[squid-users] Protecting squid against ddos attacks

Amos Jeffries squid3 at treenet.co.nz
Thu Sep 26 11:02:42 UTC 2019


On 23/09/19 1:59 am, Chirayu Patel wrote:
> Hi Amos,
> 
> Thanks a lot for giving some amazing insights..
> 
> So currently I am using Squid to achieve 2 things :
> a) Content Filtering - by checking the url against an external db and
> allow and block it accordingly. (using url_rewriter). 
> b) To popup captive portal
> 
> 1) Regarding the use of 4 ports
> Using iptables, I am redirecting the non authenticated users to
> ports 3132   & 3133. And then in squid i am checking the port on which I
> have received the request from. If its the above ports, then I run the
> captive portal flow
> 
> Once the user is authenticated , then I redirect their traffic to
> ports 3129 and 3131, and for those ports I run the content policy flow.
> 
> I am not sure if this is the right way of choosing the flow. Please
> advise if there is any other way to run two different flows with one squid.

TOS or NFMARK are designed for that type of traffic control. Squid
integrates with those system features.

The ports design works too though. It is just a matter of choice between
the three mechanisms, up to you.

> 
> 3) Right now I have configured firewall to only allow these 4 ports on
> the INPUT chain, so I am not expecting traffic to come from any other
> ports. In that case, is it okay if I have removed the default config and
> kept  "http_access allow all" ??
> The only issue is that the attacker now has 4 ports to run attacks on.
> 

I hope you restrict which clients are being NAT'ed into the proxy, *and*
prohibit clients connecting directly to the http(s)_port's (that mangle
rule in our wiki config example).
 That would restrict the 'from anywhere', issues somewhat.
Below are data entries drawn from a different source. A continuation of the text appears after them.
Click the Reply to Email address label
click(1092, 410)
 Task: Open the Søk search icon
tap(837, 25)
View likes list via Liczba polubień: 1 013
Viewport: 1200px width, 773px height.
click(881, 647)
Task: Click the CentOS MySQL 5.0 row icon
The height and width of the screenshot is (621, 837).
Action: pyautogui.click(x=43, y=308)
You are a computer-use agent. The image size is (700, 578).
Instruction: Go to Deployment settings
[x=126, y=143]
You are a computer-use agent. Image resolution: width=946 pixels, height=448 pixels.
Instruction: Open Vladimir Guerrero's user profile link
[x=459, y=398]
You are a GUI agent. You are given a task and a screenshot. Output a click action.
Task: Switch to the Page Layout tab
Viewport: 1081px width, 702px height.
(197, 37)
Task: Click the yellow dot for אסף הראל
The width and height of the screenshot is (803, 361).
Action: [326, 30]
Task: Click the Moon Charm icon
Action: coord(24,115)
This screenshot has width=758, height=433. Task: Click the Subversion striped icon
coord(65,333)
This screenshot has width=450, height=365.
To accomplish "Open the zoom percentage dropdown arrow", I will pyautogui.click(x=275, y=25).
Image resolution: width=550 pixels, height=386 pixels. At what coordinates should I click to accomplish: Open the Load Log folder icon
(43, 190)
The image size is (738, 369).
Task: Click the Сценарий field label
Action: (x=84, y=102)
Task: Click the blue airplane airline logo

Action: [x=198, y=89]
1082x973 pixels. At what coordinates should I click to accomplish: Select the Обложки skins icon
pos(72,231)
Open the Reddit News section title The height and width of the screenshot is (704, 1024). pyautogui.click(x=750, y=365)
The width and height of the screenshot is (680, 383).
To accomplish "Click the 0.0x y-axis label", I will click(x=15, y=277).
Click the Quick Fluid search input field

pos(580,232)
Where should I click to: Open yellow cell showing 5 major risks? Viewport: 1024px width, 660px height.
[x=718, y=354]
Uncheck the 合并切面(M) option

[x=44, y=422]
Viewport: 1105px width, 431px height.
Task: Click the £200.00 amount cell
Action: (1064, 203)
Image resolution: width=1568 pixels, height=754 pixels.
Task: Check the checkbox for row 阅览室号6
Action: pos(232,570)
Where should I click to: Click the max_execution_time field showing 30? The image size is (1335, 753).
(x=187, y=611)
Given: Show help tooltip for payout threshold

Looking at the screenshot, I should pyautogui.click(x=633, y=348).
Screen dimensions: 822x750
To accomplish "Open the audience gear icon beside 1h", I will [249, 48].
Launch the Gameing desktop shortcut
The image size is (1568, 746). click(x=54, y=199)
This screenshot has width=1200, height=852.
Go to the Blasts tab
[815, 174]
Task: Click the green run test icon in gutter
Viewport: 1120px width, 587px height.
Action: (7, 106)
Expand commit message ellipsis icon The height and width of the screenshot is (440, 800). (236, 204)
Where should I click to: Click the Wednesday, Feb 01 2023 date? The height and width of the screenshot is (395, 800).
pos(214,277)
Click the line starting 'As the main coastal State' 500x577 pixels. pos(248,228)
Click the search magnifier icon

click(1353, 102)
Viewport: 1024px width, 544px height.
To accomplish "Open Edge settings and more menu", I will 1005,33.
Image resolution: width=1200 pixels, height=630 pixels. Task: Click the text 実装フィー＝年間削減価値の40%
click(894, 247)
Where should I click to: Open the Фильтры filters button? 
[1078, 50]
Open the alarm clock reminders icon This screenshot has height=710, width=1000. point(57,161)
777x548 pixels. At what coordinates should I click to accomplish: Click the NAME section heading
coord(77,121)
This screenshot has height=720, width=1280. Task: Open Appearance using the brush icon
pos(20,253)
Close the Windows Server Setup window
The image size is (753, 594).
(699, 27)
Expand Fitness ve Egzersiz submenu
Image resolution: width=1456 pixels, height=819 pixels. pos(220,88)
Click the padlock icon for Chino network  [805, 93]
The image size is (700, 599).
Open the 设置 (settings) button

The remaining problem is that clients can instruct the proxy to open
opaque TCP tunnels _to anywhere_. That is buried inside the HTTP syntax
and can occur any distance down the stream of HTTP messages clients
send. Also, some protocols (eg email spam delivery) can be passed
through an HTTP proxy as custom HTTP message headers.
 A firewall can only be used on the Squid<->server connections. Which
leaves DoS vulnerability from all the resource consumption by the proxy
handling those messages.


> 4) > on_unsupported_protocol tunnel all 
> 
> I had added this when I faced issue with one of the Apps, Whatsapp which
> send the http traffic on https port. If I replace that with *respond*, I
> guess Whatsapp will become unusable.. right ?
> 

Yes. The key thing here is being aware of the issue, and handling it as
best you can at the firewall as traffic goes in/out of the proxy.

> 
> 6) cache_mem 0 MB
> The default cache memory is quite huge (256 MB). That is approx the
> total usable memory I have on the AP. In that case, what do you think
> should be a good starting point in case I keep it to a non zero value ?

You can gain a fair amount of the benefits from just a few MB. You could
start with 1-2 MB and adjust from there.


> 
> 7) memory_pools off
> Again, I was too concerned about memory use and I got scared because of
> this comment 
> ------ ------ ------ ------ ------ ------ ------ ------ ------ ------
> ------ ------ ------ ------
> If set, Squid will keep pools of allocated (but unused) memory available
> for future use. If memory is a premium on your system and you believe
> your malloc library outperforms Squid  routines, disable this.
> ------------- ------ ------ ------ ------ ------ ------ ------ ------
> ------ ------ ------  
> But I believe some memory in exchange of performance is OK. So I am
> going to enable it.

You can use <http://www.squid-cache.org/Doc/config/memory_pools_limit/>
to restrict how much extra memory Squid holds onto in the pools. You
probably want to try that at 1 MB or 512 KB.


> 
> 9) max_filedesc 5120.
> I had kept this number bigger because we were getting "out of file
> descriptors error"

This is still quite small. The default should be 64KB on most systems
these days. The 1024 is used as an absolute minimal value when system
capability detection fails.


> 
> 10) Above all, the best thing would be a way to differentiate between a
> high traffic flow of http(s) requests coming in from legitimate users vs
> a high traffic flow generated by an attacker with a simple script. 
> 
Without knowing in advance what that "simple script" is going to send
that is a very hard problem. It could literally be anything.

You can possibly make an external ACL helper that takes details about
the HTTP request and does some ML processing to decide whether to block
it. But ironically the delays inherent in that processing make the proxy
more at risk for DoS until it detects the attack pattern.